• Seção do texto:
((
Daymé Arocena Nueva Era 2015

Daymdaymeé Arocena, em um belo disco solo demonstra todas as qualidade assombrosas que nos últimos anos vem arrebatando corações de grandes nomes do jazz. 

Certamente, é um prazer imenso descobrir grandes artistas, é algo que enriquece nossas vidas tão necessitadas de afectos fortes e verdadeiros. Satisfação imensa também é notar o surgimento de uma grande estrela em escala mundial, é ouvir algo e se dar conta de que aquilo, talvez, se bem cuidado e escutado, poderá se tornar um clássico.

O disco de estreia da cubana Daymé Arocena nos da essa segunda sensação, já que a primeira é garantida por todas as qualidade da garota. Sim, uma mulher-garota de vinte e dois anos, com dezoito de experiência artística. Desde os quatro anos cantando pelas ruas de seu bairro vestida com as roupas típicas de boa rumbera, onde a pequenina cantava em yorubá as canções tradicionais de sua religião. Aos oito anos ela começou a cantar profissionalmente e aos quatorze  já era crooner oficial de uma big band.

A cantora foi descoberta pelo produtor, dj e pesquisador britânico Gilles Peterson em sua viagem a ilha para a produção do disco Havana Cultura. Ela que já vinha compondo uma banda de jazz apenas com mulheres chamada Alami, foi convidada a participar e daí em diante, sua exposição artística para outros públicos, aconteceu. Foi numa das apresentações do grupo que diante da potência vista em cima do palco a saxofonista Jane Bunnett, estreitou laços com as meninas e lançaram em 2014 o disco Jane Bunnett & Maqueque. Da mesma forma, diante da grandiosidade de sua participação no Havana Cultura Mix: The Soundclash, o produtor inglês não teve dúvidas em convida-la a gravar um disco solo. A fortíssima impressão artística causada por Daymé Arocena, nos mais diversos artistas e públicos é uma constante.

O disco desta nova voz do jazz, abre com Madres, um canto reverência às deidades yorubás: Oxum e Yemanjá. É certo que além deste forte estofo espiritual Daymé Arocena segue alguns outros espíritos, sendo a ancestralidade direta com Ella Fitzgerald a mais evidente. Sua voz, mas sobretudo a utilização que a cantora – instrumentista e compositora – faz dela, tratando-a como um instrumento, lhe coloca na linhagem das grandes divas.
))
• Extratos da listagem:
((
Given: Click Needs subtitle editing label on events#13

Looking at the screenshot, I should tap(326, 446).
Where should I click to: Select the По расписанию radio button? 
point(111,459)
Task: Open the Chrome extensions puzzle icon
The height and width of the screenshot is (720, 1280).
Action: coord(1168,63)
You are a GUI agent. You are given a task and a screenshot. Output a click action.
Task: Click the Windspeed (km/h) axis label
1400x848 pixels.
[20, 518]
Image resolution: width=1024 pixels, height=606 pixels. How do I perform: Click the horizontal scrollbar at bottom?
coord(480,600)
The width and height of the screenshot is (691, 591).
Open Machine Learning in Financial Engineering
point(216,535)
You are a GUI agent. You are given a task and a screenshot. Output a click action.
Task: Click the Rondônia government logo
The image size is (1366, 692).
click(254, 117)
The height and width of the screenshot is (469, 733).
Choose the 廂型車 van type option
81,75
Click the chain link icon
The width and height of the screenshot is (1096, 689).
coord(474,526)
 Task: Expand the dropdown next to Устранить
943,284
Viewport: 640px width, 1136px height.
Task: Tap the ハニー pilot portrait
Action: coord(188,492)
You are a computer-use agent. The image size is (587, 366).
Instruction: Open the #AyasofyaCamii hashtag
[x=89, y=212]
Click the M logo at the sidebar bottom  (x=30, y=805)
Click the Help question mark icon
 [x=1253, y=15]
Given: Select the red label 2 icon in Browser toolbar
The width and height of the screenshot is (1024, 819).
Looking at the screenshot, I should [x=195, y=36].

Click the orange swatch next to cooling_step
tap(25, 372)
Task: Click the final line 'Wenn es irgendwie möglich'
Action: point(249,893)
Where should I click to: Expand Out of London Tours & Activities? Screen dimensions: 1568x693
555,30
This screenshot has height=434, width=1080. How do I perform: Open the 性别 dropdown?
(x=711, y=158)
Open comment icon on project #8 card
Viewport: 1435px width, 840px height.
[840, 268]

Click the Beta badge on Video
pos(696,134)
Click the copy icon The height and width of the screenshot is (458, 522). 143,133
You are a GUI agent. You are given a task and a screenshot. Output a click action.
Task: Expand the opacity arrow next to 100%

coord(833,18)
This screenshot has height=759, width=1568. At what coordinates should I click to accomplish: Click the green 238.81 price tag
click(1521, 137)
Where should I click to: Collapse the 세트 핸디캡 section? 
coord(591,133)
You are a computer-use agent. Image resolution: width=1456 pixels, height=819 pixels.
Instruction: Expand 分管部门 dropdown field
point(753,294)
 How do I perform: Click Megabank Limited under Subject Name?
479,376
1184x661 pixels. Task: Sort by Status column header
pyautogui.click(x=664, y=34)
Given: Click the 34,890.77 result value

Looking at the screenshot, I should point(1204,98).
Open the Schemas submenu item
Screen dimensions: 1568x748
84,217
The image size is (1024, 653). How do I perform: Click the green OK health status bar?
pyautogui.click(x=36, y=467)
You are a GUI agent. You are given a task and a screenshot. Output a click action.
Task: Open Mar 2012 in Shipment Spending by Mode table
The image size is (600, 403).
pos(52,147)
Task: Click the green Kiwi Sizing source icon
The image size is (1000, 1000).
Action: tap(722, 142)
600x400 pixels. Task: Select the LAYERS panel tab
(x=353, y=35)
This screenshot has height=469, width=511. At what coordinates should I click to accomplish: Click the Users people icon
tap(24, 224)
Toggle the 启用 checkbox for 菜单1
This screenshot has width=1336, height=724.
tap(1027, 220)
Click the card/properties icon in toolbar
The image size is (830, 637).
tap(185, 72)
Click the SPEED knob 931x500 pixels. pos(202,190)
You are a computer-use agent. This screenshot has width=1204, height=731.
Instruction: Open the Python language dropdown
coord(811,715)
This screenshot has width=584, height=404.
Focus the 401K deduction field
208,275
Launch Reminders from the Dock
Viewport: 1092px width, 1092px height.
))
• Instruções das tarefas:
1. Responda com base no texto sobre Daymé Arocena:
(a) Com que idade ela começou a cantar profissionalmente?
(b) Quem descobriu a cantora?
(c) Com qual faixa o disco abre?
2. Retome o texto sobre Daymé Arocena e escreva a continuação a partir da última frase apresentada.
A listagem não é necessária para resolver as tarefas.

• Respostas por tarefa:
1.
(a) Aos oito anos.
(b) Gilles Peterson, produtor, dj e pesquisador britânico.
(c) Com Madres.

2.
O disco passeia por diversas cores musicais e pinta um quadro jazzístico contemporâneo belíssimo, compondo-se de diálogos seja com a música de sua terra natal, seja com tons de soul, R&B ou mesmo do pop. Sem experimentalismos radicais, o disco busca simplicidade e leveza, a inventividade nos arranjos e na colocação da voz sobre os mesmos. Desde a primeira faixa acima citada, o canto em homenagem às divindades, recebe uma base com batida rústica e marcada, porém preenchida por baixo, teclado e percussão suaves, abrindo espaço para a amplitude da voz de Arocena alcançar o Orun em sua plenitude. “Hay Ochum me madre, te quiero Cantar!”.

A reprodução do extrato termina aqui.